This article originally appeared on VICE Canada.
Growing up in Vancouver, we never had snow days—it was never even cold enough for me to own a parka. The ocean generally keeps the city's temperatures from getting too hot or too cold, though in recent years things have gotten a little kooky out there.
Moving to Toronto was my first experience with a true Canadian winter. I came straight here from Guatemala, where I’d been traveling, so I got out of Pearson airport wearing only flip-flops. I’d lost my actual shoes on the last leg of the trip. It was mid-January, and around -13 degrees with the windchill. Within a couple of minutes of walking outside, my feet began to hurt. I almost stopped to take a photo of them in the snow, but I was genuinely concerned I was going to get frostbite. My toes burned for a week every time I took a shower.
Although I found Toronto to be pretty cold at times, I noticed that wasn’t a sentiment I could express without getting an unreasonable amount of bitter snark in return.

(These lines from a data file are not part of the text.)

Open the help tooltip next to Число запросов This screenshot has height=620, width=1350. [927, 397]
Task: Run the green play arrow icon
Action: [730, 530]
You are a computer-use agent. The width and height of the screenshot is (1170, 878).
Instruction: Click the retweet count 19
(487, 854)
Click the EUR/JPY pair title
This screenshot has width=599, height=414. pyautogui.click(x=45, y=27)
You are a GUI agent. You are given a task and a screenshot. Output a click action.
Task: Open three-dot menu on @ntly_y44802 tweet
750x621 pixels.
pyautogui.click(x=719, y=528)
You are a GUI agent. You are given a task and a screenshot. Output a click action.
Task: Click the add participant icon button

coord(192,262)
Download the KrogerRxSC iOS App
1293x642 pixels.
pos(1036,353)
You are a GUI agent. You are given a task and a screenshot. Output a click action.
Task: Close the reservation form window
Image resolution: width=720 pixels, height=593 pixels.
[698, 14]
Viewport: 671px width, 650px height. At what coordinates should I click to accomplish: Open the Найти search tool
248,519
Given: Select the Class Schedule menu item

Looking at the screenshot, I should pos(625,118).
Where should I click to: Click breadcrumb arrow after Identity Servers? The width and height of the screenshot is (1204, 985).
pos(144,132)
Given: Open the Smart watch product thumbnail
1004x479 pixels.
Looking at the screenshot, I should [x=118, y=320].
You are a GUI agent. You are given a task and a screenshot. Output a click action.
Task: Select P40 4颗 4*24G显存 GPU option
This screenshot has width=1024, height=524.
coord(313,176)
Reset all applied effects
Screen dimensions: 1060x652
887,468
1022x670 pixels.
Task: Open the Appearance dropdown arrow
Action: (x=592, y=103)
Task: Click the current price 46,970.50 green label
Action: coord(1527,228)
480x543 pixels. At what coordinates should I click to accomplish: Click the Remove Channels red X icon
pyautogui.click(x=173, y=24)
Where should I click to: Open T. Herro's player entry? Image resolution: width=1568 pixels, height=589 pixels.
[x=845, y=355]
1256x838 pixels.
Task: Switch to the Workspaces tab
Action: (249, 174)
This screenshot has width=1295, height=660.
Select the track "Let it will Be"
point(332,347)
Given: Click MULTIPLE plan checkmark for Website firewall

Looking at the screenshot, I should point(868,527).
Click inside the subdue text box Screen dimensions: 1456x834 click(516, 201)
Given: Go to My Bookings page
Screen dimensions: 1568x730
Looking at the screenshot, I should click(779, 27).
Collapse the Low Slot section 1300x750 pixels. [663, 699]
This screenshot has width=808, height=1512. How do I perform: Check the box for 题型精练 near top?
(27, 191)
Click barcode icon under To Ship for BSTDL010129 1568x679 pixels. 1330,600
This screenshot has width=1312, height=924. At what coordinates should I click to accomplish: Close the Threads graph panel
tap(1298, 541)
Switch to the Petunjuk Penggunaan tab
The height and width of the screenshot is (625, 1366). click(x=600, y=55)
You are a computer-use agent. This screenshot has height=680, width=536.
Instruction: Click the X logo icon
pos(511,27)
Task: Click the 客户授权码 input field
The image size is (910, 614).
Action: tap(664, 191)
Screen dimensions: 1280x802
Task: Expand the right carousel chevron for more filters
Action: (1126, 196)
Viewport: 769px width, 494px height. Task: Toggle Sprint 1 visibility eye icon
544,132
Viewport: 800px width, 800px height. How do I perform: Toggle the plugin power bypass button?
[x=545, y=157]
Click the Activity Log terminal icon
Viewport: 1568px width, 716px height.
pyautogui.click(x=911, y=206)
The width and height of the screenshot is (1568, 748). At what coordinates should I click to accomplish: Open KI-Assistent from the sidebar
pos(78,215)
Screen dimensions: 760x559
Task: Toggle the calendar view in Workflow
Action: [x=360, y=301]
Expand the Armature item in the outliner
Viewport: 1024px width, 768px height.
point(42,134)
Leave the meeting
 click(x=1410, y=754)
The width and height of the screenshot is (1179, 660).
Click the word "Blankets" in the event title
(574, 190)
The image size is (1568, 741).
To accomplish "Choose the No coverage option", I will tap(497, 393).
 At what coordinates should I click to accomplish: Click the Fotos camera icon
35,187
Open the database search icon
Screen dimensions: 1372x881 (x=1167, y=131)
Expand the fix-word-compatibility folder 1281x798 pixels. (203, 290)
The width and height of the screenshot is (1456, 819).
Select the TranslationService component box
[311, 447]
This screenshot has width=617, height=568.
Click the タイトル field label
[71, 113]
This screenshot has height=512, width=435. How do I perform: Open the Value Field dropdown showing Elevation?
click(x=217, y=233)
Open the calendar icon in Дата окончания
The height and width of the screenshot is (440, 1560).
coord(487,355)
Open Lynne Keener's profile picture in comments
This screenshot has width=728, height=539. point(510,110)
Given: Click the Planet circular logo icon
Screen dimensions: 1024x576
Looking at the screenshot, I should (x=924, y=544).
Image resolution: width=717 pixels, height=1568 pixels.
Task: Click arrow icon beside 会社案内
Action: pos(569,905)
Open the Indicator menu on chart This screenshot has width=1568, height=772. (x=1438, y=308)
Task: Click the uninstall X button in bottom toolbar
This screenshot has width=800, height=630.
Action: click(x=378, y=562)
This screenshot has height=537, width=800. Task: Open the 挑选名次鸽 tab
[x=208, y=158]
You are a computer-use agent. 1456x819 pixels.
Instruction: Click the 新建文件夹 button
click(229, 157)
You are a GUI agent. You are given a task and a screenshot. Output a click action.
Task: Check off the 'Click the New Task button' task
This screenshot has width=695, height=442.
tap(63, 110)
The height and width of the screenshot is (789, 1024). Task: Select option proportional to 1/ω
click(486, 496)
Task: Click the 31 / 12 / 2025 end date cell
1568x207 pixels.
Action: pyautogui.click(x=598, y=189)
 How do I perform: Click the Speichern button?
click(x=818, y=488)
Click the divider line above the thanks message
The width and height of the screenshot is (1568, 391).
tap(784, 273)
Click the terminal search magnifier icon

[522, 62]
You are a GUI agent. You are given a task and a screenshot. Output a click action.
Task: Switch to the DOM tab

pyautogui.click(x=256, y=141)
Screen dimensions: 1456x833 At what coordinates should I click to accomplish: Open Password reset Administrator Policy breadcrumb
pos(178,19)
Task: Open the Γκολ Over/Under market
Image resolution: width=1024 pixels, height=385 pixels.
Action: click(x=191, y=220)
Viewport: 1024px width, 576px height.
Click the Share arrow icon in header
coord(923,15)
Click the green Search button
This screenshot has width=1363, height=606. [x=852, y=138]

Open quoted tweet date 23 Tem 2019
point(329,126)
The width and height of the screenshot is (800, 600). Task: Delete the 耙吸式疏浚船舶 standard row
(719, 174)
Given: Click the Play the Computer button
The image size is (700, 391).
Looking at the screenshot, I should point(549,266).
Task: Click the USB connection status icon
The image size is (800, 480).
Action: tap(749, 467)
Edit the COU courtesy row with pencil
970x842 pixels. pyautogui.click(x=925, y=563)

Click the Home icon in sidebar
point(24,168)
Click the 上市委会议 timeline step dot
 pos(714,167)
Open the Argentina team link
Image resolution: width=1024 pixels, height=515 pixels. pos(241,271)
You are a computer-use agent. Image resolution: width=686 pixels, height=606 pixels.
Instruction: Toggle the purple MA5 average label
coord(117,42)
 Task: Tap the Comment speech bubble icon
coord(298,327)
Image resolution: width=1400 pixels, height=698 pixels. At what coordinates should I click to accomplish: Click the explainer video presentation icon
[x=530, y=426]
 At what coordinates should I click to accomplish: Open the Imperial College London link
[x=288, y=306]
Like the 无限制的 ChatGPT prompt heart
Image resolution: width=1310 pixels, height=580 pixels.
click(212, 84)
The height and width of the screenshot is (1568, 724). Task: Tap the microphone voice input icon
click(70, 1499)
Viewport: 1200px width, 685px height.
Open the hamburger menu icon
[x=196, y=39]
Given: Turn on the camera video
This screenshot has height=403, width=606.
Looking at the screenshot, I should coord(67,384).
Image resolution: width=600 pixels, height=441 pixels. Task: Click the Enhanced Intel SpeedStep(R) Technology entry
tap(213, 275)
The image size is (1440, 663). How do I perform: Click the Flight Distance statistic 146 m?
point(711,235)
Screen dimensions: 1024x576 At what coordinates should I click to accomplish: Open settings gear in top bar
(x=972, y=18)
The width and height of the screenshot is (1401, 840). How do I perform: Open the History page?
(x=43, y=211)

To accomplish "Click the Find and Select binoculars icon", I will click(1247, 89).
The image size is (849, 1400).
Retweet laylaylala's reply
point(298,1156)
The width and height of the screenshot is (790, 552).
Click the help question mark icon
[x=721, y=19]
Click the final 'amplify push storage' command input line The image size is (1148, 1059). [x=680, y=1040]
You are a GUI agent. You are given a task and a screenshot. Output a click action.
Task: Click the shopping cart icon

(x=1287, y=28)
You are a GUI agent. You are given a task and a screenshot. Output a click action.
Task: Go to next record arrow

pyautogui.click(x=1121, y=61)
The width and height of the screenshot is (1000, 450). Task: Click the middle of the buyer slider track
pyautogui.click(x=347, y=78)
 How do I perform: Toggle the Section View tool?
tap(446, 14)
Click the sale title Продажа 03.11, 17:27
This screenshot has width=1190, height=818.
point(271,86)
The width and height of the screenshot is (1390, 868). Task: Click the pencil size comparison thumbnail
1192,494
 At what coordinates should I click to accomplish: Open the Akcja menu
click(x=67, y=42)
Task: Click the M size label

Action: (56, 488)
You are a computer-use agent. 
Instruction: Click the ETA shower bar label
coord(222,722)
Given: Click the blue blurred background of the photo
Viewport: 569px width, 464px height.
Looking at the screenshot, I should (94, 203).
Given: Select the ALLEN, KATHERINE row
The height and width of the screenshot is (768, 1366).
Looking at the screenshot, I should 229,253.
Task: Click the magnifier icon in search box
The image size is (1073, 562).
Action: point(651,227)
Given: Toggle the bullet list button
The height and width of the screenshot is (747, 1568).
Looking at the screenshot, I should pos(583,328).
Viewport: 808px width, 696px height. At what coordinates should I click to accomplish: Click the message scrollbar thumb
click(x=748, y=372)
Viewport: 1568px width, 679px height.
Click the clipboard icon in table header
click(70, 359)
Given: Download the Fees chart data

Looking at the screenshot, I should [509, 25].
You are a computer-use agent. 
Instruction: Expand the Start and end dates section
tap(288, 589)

“You think THIS is cold? Try living in Ottawa, it’s -40.”
“Winnipeg is literally colder than Mars right now.”
“It’s snowing, so everyone in Toronto has forgotten how to drive.”
You get the idea.
This tendency to one-up each other based on how cold our respective hometowns are is uniquely Canadian. It’s like the weather version of a dick-measuring contest and until recently, I thought it was pretty fucking weird. Like, why are you bragging about how cold it is where you live? Being cold sucks. I would take Vancouver winters back any day and calling me a little bitch baby won’t change my views on that.
But the past couple weeks, I’ve found myself cold-shaming others. Namely, Americans who are seemingly just realizing that winter is cold. I spent the holidays in New York, and it was chilly, but nowhere near cold enough to warrant the level of hype I heard.
“It’s dangerously cold outside,” my friend, who lives in Williamsburg, texted me on a day that was 24 degrees, using it as an excuse not to go out that night. Twenty four degrees is not even North Face jacket weather. You could still go for a run in 24 degrees if you’re one of those performative fitness weirdos who do things like run outside. I swear there are some older Canadian men who would wear shorts in 24-degree weather.
Then there was New Year’s Eve, which saw New York City drop to ten degrees, the second-coldest ball drop ever, apparently. That’s not even a temperature most Canadians would think is worthy of screenshotting and posting on Twitter. Up here, we’re familiar with terms like “polar vortex” and there are 20-year-anniversary stories about ice storms that left people without power for weeks. So you can understand why watching Anderson Cooper lay out his heated balaclava before going live from Times Square and reading headlines like “Deadly, Bone-Chilling Cold Grips Wide Swath of United States” feels a tad dramatic. Also, maybe y’all are handling this poorly because this is what you’re being advised to wear when it’s “cold AF.”
To be fair, it has been fucking freezing in parts of the US—Duluth Minnesota was around -43 degrees last week. (We’re with you, Duluth.)
But just when I start to feel sorry for you, I check my weather app, compare New York’s weather “advisory”* with Toronto’s “extreme cold warning,” and my empathy disappears. Allow me to cold-splain for a moment—an advisory or alert isn’t really shit. If you see a warning, that’s when you should start to be worried.
All this said, I think I’m starting to see the appeal of Canadians’ winter superiority complex—there’s not really any other upside to four months of absolute crap weather. And if you live in a city like Winnipeg or Ottawa that regularly gets dogged, maybe your winter “cred” is all you have over places like Toronto and Vancouver.
I’ve never been good at winter sports, but cold-shaming is one I can get into.
*I just checked the weather app, and sorry, New York, that does look like a pretty shitty blizzard! Welcome!